- Required work:
The part to set down runs from the first line of the data below through the line with "Given: Select the", inclusive; write it exactly and leave out the pictures.

(Raw data Opens)

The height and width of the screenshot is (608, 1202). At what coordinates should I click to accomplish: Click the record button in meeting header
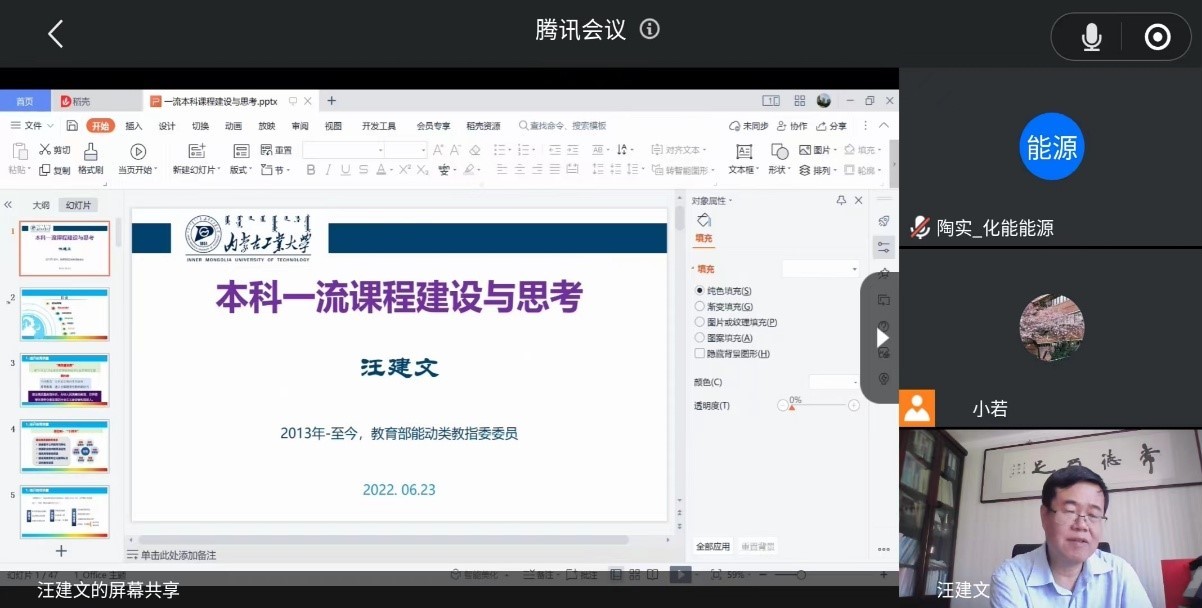point(1157,37)
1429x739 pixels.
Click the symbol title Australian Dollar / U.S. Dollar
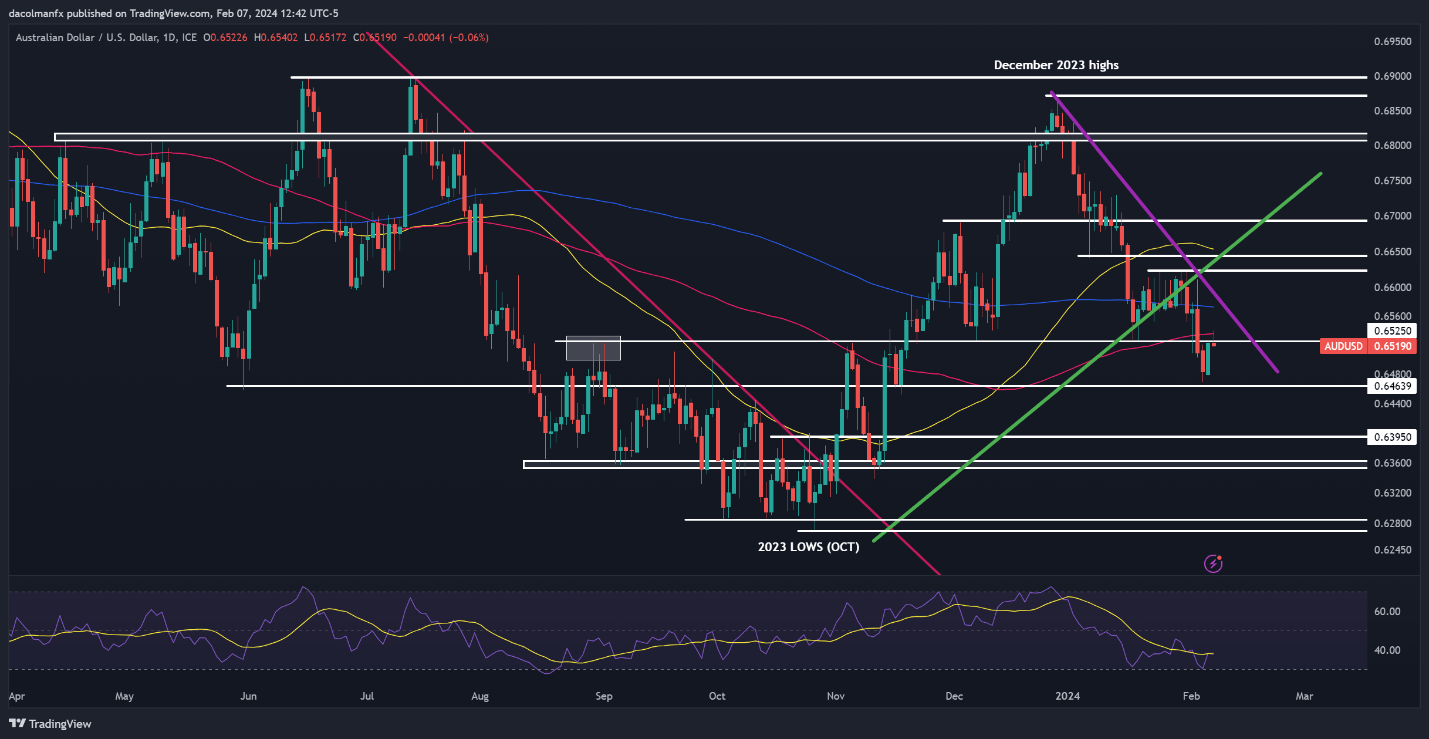87,37
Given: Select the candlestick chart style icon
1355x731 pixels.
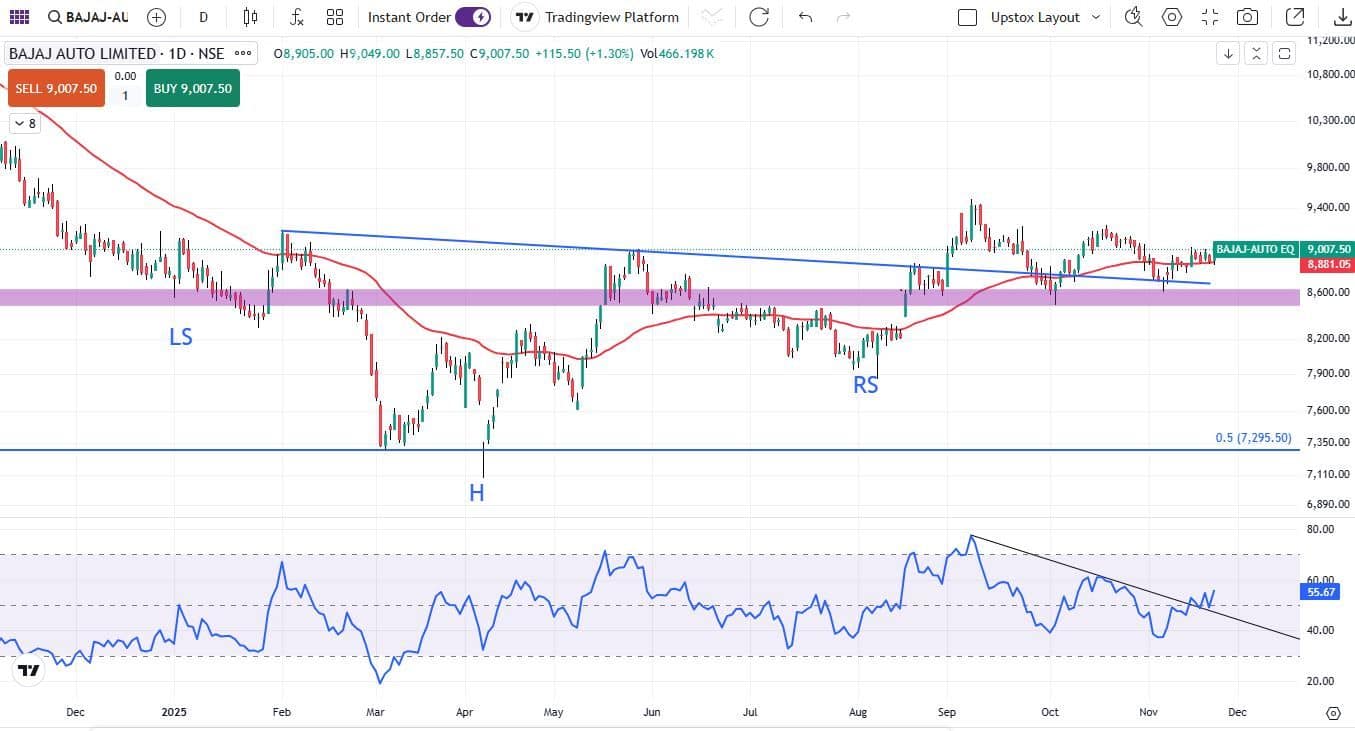Looking at the screenshot, I should pos(250,17).
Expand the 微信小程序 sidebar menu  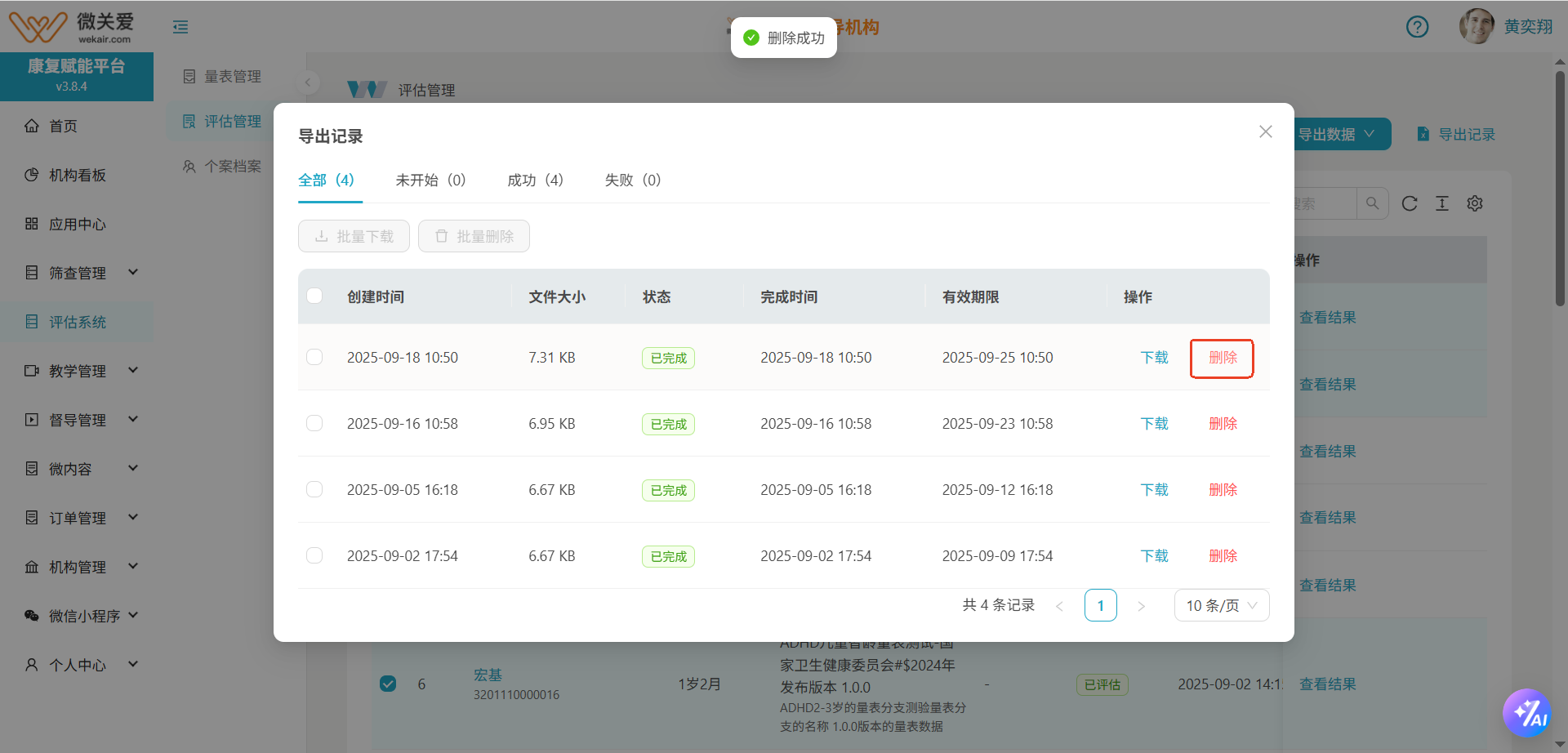[x=81, y=616]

(Raw data Closes)

- Written response:
The height and width of the screenshot is (608, 1202). At what coordinates should I click to accomplish: Click the record button in meeting header
point(1157,37)
1429x739 pixels.
Click the symbol title Australian Dollar / U.S. Dollar
87,37
Given: Select the candlestick chart style icon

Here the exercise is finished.